### WHAT THIS TASK INVOLVES
Reproduce verbatim the stretch of data from the line containing "Click the Maven section heading" through the end of the data, both ends included.

### DATASET ROWS
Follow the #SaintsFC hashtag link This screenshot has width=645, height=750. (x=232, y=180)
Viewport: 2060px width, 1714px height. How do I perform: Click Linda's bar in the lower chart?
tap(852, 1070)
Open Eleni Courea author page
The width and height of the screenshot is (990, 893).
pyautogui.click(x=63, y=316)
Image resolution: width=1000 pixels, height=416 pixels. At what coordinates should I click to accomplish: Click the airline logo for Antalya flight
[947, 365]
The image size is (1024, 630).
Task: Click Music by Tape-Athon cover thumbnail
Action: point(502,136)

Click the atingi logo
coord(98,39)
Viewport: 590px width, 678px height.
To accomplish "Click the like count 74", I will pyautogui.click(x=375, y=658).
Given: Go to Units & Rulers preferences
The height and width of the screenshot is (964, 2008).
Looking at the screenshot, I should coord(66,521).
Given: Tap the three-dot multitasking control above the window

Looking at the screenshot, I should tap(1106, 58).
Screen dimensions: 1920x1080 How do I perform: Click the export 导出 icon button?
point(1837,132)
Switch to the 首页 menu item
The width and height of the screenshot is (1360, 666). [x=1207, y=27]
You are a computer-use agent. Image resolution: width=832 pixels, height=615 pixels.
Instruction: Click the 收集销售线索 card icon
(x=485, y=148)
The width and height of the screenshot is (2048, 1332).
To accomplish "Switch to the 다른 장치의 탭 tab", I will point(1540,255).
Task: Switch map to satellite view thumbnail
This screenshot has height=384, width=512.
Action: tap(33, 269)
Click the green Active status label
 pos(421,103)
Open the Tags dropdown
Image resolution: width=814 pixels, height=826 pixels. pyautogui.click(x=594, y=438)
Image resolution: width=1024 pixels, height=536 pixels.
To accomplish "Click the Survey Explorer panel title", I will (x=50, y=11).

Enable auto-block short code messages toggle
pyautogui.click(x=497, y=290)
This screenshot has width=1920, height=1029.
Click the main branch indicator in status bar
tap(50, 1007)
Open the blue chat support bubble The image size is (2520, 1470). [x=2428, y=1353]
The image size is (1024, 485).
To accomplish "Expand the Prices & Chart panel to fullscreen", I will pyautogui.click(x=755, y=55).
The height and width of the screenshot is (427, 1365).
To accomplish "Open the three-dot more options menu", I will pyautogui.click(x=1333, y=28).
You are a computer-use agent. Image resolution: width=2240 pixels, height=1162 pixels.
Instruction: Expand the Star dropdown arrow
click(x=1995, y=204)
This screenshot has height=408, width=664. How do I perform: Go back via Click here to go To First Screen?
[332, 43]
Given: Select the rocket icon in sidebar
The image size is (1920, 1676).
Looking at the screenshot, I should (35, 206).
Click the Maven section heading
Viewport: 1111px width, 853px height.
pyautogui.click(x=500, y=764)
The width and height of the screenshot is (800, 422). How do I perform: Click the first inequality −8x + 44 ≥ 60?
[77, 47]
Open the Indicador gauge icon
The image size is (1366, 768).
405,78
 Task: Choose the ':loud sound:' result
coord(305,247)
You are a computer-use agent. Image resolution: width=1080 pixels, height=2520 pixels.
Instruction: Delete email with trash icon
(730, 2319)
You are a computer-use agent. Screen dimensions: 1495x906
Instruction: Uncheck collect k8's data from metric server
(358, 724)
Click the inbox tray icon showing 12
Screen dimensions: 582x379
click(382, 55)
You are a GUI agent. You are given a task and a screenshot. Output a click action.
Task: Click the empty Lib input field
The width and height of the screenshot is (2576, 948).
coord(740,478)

### RESPONSE TO THE TASK
Click the Maven section heading
Viewport: 1111px width, 853px height.
pyautogui.click(x=500, y=764)
The width and height of the screenshot is (800, 422). How do I perform: Click the first inequality −8x + 44 ≥ 60?
[77, 47]
Open the Indicador gauge icon
The image size is (1366, 768).
405,78
 Task: Choose the ':loud sound:' result
coord(305,247)
You are a computer-use agent. Image resolution: width=1080 pixels, height=2520 pixels.
Instruction: Delete email with trash icon
(730, 2319)
You are a computer-use agent. Screen dimensions: 1495x906
Instruction: Uncheck collect k8's data from metric server
(358, 724)
Click the inbox tray icon showing 12
Screen dimensions: 582x379
click(382, 55)
You are a GUI agent. You are given a task and a screenshot. Output a click action.
Task: Click the empty Lib input field
The width and height of the screenshot is (2576, 948).
coord(740,478)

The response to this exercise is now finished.